Required action: Search the data below for the word "Open" and copy each line that holds it.

Source material:
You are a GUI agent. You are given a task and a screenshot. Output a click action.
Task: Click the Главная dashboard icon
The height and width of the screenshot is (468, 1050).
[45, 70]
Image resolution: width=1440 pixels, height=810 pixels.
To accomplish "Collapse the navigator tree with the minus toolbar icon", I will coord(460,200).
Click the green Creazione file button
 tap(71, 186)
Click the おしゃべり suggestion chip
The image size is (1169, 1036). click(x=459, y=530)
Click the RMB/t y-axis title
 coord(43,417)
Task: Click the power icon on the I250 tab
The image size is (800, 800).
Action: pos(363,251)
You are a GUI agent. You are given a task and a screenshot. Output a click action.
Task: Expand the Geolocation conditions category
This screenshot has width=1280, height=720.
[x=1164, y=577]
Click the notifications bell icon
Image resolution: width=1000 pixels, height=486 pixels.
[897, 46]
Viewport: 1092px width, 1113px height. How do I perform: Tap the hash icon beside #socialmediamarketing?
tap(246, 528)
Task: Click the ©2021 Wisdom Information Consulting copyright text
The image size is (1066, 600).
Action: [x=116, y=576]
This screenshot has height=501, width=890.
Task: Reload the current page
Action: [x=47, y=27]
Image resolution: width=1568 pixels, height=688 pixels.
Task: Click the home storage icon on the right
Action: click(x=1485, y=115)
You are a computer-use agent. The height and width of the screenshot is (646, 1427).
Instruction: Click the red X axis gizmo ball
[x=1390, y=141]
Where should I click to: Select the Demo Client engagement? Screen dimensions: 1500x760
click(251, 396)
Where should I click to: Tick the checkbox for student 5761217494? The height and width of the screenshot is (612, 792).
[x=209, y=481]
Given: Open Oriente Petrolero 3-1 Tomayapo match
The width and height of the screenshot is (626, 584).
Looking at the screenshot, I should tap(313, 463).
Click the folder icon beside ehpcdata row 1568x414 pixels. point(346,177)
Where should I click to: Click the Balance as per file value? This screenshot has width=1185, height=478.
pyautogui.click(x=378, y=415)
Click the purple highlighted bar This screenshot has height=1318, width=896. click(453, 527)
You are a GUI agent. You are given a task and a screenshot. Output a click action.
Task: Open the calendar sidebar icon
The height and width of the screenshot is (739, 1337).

Output below:
Given: Open Oriente Petrolero 3-1 Tomayapo match
Task: Open the calendar sidebar icon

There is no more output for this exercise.